И умной прописи шагов-действий по воплощению национальной мечты.



[1] Согласно последнему опросу ВЦИОМ’а (проведен 5-6 июня 2010; пресс-выпуск №1522 от 23.06.2010) лишь 58% жителей страны характеризуют себя как «граждане России» (в 2008 г. – 70%). 30% определяют себя как «человек»; 19% определились по месту жительства; 18% предпочитают характеристику по этническому признаку; 17% идентифицируют себя с семьей; 15% считают себя «советскими людьми»; 6% идентифицируются посредством профессиональной принадлежности, столько же называют себя космополитами; самоидентифицируются по конфессиональному признаку – 5% и 2% как «европейцы». (http://wciom.ru/arkhiv/tematicheskii-arkhiv/item/single/13603.html).

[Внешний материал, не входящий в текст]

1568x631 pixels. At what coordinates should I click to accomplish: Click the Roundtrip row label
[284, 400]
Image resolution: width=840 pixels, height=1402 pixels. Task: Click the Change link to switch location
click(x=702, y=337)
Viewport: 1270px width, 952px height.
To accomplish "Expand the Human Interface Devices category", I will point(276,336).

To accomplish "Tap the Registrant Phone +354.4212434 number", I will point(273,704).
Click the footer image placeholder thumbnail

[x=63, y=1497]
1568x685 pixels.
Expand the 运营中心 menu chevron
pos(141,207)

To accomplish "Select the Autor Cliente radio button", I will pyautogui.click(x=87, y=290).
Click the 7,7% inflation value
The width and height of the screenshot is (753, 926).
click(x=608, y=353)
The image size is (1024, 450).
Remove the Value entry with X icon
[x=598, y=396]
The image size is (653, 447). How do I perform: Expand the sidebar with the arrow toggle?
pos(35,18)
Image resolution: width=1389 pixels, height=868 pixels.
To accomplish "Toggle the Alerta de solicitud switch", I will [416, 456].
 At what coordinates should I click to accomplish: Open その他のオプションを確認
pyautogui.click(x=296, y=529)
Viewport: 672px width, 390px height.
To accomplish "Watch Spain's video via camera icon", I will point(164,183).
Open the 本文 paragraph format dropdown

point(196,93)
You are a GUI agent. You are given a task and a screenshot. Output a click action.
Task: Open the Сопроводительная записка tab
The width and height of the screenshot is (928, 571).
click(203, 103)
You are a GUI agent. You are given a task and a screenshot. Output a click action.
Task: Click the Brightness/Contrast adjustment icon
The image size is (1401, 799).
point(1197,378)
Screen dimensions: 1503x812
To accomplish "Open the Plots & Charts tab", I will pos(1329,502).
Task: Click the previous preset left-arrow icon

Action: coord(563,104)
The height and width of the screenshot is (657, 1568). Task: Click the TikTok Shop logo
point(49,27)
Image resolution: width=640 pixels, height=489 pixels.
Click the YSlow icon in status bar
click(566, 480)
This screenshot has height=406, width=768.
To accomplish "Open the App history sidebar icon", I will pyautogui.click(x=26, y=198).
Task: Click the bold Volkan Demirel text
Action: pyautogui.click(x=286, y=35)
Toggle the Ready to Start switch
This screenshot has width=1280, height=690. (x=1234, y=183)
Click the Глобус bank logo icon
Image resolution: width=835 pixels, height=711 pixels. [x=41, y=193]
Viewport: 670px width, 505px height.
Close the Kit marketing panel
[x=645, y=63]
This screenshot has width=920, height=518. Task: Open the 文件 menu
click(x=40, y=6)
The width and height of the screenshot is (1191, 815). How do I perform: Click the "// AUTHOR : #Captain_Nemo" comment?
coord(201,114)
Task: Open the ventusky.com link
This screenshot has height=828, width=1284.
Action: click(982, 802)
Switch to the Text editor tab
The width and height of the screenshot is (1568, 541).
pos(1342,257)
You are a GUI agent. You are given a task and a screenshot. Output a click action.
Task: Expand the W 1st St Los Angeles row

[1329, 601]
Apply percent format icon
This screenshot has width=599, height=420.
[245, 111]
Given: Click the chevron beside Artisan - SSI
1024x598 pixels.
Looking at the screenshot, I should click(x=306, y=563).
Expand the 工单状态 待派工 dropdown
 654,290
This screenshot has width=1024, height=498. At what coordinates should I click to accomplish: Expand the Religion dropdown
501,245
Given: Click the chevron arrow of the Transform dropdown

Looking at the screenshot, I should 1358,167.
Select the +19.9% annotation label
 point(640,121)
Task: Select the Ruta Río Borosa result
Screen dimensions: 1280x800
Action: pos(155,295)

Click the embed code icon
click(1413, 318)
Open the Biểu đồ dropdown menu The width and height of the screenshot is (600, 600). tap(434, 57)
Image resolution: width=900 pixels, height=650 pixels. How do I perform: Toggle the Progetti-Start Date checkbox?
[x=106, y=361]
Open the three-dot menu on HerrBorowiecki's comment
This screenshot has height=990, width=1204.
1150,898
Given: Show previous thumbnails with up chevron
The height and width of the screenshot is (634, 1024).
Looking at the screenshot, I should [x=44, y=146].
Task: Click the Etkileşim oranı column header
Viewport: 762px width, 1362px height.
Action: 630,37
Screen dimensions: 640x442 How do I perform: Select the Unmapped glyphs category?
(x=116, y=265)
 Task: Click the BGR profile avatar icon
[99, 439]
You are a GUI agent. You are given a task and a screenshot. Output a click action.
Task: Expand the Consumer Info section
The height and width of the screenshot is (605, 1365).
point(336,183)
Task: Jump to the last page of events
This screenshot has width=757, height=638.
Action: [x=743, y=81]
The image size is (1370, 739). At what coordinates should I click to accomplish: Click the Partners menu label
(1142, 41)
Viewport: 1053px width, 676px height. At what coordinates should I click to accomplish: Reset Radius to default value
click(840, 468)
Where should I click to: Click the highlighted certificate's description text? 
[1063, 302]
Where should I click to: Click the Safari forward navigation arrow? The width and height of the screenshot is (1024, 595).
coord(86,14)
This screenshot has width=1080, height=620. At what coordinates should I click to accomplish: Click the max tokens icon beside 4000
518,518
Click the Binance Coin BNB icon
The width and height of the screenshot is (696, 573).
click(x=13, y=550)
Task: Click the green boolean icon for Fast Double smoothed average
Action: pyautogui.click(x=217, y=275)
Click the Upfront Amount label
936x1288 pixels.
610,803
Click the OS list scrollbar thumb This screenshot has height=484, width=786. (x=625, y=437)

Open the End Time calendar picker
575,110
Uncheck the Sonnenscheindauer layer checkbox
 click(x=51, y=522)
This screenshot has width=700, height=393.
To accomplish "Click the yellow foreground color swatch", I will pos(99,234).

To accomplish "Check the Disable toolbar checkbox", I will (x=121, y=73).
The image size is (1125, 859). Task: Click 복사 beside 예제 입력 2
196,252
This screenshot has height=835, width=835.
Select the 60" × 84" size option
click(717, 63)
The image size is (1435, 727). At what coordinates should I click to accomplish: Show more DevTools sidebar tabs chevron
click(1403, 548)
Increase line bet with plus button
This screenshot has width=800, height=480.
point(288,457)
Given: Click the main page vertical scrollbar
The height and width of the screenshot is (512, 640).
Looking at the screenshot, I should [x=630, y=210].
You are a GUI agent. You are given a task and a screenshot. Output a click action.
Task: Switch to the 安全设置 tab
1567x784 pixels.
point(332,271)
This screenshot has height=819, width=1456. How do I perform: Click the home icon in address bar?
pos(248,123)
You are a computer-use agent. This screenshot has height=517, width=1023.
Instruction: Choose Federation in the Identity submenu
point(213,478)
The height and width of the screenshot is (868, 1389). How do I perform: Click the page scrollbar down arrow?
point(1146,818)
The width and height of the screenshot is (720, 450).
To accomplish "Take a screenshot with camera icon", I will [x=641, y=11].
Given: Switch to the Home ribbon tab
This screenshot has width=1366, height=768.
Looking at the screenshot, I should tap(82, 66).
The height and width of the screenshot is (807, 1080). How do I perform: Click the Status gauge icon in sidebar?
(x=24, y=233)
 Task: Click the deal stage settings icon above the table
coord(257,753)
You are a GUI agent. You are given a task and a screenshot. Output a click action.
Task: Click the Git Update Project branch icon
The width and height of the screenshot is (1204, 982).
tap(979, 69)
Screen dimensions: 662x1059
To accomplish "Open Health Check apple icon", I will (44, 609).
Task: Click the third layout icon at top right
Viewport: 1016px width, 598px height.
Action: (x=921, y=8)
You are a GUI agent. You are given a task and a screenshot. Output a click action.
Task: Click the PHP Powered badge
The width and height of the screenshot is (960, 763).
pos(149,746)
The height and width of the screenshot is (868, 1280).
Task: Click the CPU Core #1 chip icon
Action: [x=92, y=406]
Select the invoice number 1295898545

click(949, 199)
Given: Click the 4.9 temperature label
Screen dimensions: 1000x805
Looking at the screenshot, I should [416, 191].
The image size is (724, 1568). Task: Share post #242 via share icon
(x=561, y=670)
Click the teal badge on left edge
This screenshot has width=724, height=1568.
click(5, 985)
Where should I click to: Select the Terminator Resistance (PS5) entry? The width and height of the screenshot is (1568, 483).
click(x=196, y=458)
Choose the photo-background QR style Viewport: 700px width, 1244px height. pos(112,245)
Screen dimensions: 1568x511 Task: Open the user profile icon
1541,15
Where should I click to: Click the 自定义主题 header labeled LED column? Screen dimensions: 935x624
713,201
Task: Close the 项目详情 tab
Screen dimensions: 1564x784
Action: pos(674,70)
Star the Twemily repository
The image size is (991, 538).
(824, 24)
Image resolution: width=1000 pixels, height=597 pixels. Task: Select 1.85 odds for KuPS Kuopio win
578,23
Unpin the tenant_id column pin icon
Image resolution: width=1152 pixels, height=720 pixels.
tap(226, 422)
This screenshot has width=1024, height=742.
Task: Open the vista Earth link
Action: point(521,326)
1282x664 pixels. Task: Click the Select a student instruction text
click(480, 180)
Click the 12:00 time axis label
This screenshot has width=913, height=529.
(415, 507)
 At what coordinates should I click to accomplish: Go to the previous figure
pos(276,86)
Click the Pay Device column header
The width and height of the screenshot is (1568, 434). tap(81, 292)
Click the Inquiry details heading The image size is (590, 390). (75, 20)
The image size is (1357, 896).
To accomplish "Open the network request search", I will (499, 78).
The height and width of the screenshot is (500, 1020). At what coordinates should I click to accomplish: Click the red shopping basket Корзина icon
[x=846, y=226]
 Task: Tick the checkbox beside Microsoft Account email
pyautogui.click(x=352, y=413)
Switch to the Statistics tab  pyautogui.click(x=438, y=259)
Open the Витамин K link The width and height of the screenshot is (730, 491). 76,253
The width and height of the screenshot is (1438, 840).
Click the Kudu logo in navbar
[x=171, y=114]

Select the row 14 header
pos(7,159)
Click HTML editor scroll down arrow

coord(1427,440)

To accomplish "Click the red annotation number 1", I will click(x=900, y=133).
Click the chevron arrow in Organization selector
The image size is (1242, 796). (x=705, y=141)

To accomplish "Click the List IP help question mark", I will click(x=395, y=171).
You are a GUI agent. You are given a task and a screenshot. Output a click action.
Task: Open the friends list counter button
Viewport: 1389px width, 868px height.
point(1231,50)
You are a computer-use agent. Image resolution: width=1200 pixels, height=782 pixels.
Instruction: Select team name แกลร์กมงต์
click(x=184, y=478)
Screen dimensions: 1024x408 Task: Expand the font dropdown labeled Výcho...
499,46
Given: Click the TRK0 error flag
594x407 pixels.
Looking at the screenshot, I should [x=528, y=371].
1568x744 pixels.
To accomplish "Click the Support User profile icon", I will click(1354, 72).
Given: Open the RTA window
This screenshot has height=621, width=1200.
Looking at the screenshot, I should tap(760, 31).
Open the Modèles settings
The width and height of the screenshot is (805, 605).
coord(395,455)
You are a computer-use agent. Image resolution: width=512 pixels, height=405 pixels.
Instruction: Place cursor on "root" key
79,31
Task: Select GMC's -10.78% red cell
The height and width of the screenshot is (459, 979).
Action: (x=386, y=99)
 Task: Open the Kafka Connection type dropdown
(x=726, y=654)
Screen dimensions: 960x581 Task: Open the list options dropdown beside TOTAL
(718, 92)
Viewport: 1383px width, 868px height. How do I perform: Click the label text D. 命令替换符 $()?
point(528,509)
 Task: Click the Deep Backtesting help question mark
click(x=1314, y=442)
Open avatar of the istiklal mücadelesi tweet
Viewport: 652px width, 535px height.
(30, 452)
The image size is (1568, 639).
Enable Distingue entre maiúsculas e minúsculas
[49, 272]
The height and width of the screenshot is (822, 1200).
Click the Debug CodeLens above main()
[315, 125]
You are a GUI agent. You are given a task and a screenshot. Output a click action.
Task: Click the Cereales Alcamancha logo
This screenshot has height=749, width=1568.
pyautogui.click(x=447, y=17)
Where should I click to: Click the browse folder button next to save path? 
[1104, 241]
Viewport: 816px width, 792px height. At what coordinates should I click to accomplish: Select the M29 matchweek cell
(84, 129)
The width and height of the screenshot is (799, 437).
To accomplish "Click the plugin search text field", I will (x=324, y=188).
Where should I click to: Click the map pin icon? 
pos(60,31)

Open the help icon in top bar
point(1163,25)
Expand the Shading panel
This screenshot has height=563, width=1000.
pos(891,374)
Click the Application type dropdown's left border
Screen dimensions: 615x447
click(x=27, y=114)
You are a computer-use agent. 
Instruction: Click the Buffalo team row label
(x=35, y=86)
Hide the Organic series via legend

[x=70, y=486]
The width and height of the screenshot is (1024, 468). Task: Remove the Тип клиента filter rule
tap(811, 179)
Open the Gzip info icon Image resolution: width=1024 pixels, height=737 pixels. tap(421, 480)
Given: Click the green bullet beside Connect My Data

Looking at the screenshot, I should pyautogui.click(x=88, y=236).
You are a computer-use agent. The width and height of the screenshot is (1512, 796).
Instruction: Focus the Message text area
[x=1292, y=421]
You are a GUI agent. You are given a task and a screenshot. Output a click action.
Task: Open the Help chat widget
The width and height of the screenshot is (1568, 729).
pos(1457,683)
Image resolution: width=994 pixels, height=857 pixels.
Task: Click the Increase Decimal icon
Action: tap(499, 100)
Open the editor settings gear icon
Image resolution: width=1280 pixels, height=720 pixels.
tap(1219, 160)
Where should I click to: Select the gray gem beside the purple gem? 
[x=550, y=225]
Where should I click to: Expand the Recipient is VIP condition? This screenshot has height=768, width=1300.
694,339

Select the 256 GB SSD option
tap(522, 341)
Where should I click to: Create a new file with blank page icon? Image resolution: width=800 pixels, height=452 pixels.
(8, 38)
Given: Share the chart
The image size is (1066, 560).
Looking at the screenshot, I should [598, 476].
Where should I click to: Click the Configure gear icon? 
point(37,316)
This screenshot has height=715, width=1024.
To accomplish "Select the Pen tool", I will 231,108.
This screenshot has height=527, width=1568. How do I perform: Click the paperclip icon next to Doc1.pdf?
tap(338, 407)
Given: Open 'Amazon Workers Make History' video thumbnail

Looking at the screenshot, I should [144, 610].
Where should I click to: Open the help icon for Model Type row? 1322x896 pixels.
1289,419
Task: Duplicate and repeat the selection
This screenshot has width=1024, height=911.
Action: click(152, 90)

[2] Счетная палата провела в 2010 году комплексный сравнительный анализ динамики социально-экономического развития РФ в рамках СНГ и пришла к выводу, что Россия уступает по средним показателям странам содружества: по продолжительности жизни и по уровню дифференциации доходов населения. При этом Россия сохраняет лидирующие позиции по большинству экономических показателей (http://www.ach.gov.ru/ru/news/09112010-1/).

[3] См. Александр Неклесса, Дан Медовников. «Государство и модернизация» или «Общество инноваций»? (http://www.intelros.ru/subject/karta_bud/6553-gosudarstvo-i-modernizaciya-ili-obshhestvo-innovacij.htm).

[4] В частности, можно упомянуть опыт развернувшегося в Европе «переписывания истории» в формате учебников (как двусторонних, так в перспективе и общеевропейских).

[5] Ср. ситуацию, к примеру, в ряде стран Африки, где при наличии элементов модернизированного фасада реальная ситуация во многом сохраняет черты трайбализма и автократии. Что наряду с отдельными фактами демодернизации способно порождать неоархаичные химеры либо прямо вести к социальному коллапсу и аномии. Яркими примерами могут служить судьбы Сомали, юга Судана, других территорий.